Speaking about the types of evaluating the effectiveness of investment projects, it should be noted that each of them is created for the pursuit of certain goals, which must be dealt with in order to obtain accurate data about the result. Let's take a closer look at them.

Financial appraisal

This approach is based on cash flow analysis. In addition, it is being investigated whether the existing financial resources are sufficient to implement the target on time. All types of cash flows of an investment project must exceed costs if there is a desire to get a good result. Although their separation, as a rule, is not very significant, although it may require increased attention (as, for example, in the case of loans). You need to be more careful with expenses. So, in this case, the analysis must take into account:

  1. Purchase of equipment / raw materials / semi-finished products.
  2. Taxes.
  3. Operational expenses.
  4. Overhaul and more.

If there is an opportunity to service all monetary obligations at any stage, then we can talk about the liquidity of investment projects. And if a positive balance is formed, then it is generally recognized as beneficial. The only question is how strong and how strong. Regardless of what types of financing for investment projects are involved, it must definitely come out in a plus. Otherwise, there will be losses and poor performance.

Economic assessment

types of investment projects
types of investment projects

She deals with the expediency of investments from the standpoint of preserving their customer value during the implementation of the idea. As an example, we can cite the following types of efficiency of investment projects:

  1. Profitability.
  2. Payback period.
  3. Simple and internal rate of return.
  4. The current cost of the project, taking into account the time parameter.

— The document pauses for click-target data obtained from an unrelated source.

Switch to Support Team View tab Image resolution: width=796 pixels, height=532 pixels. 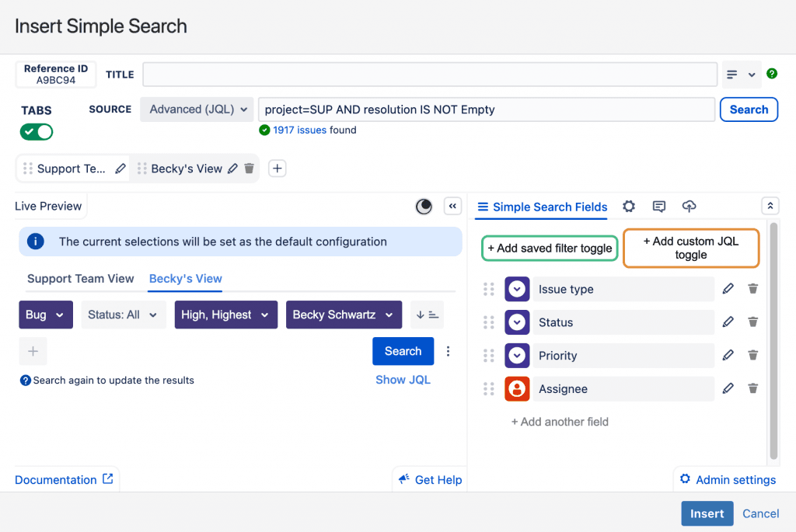[81, 279]
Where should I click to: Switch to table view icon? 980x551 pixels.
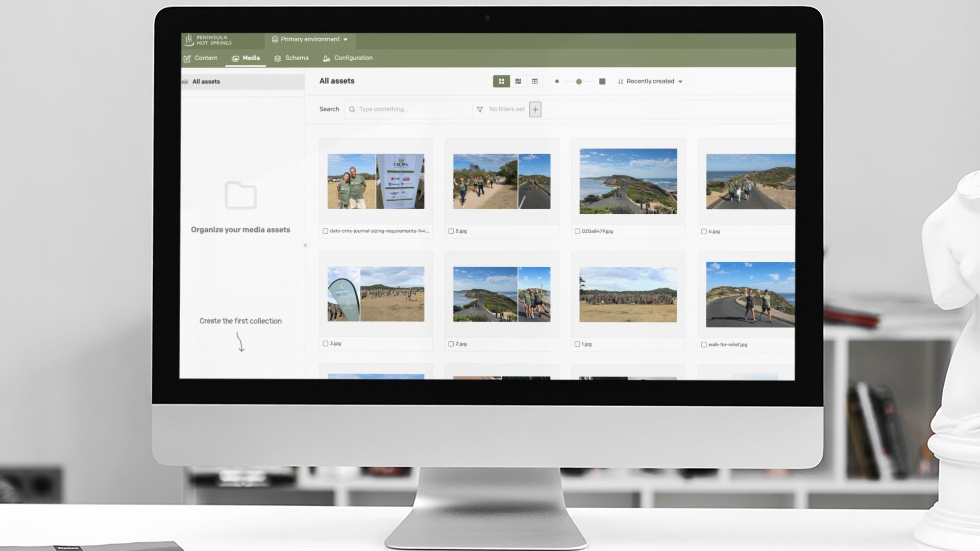point(534,81)
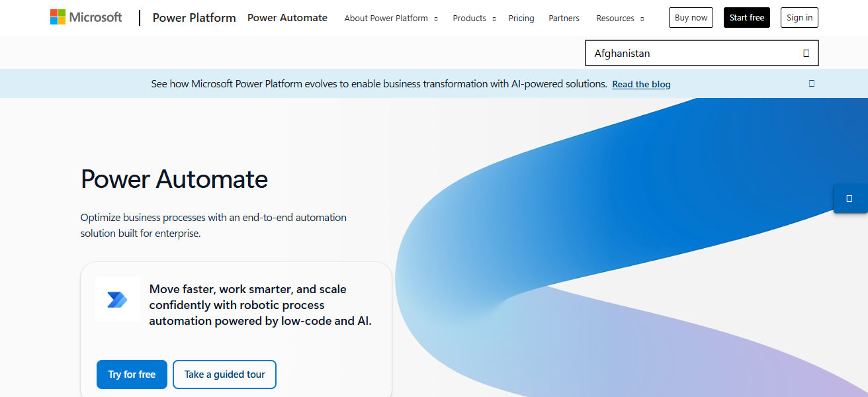The height and width of the screenshot is (397, 868).
Task: Read the blog about AI-powered solutions
Action: [641, 84]
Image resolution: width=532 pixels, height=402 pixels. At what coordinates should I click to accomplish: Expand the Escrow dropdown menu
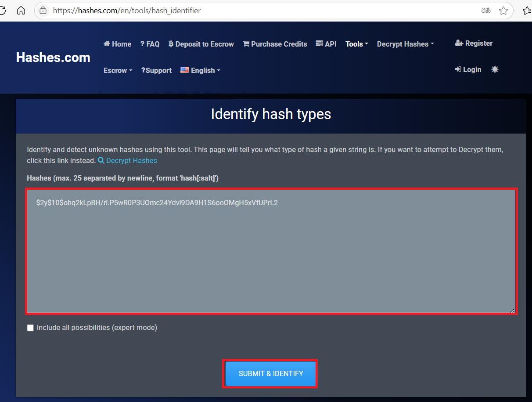coord(118,70)
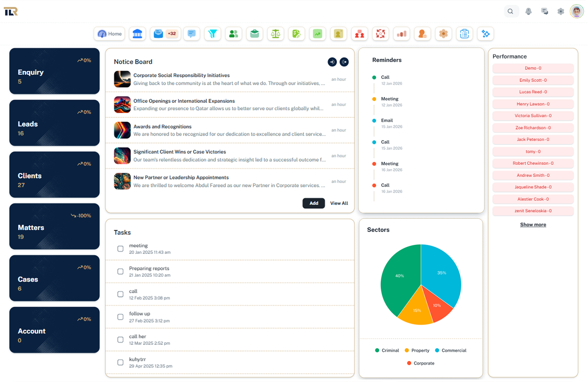Mark the 'call her' task as done
This screenshot has height=382, width=588.
[x=120, y=340]
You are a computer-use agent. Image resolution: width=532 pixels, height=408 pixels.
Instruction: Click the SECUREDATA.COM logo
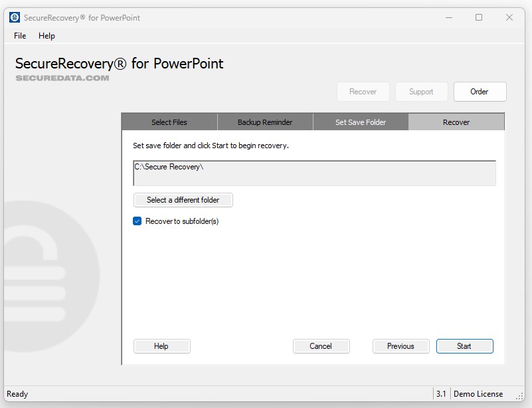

Additionally, all these indicators are divided into simple and dynamic. The difference between the latter is a more significant exponential and use in deep analysis. This situation has arisen due to the fact that dynamic indicators use the discounting method. The economic assessment allows you to get acquainted with a large number of characteristics.

How to conduct business

activities in an investment project
activities in an investment project

In practice, when assessing, it is necessary to take into account both financial and economic approaches. After all, this will allow you to get a more holistic picture. It is also necessary to take into account the different types of risks of investment projects that are associated with personnel, government services, partners, suppliers. Care must be taken to minimize all possible risks. After all, if the project itself is good, but funding is suddenly cut off, then it will be very sad. And with a high degree of probability, it will lead to the fact that the initial investment will be lost. Fortunately, in many cases, you can hedge your activities. It is not for nothing that there are different types of financing for investment projects. So, if the founders do not have enough money, then you can always turn to the bank for a loan. But this should only be done in cases where there is strong confidence in success, supported by data. All types of investment projects have been considered.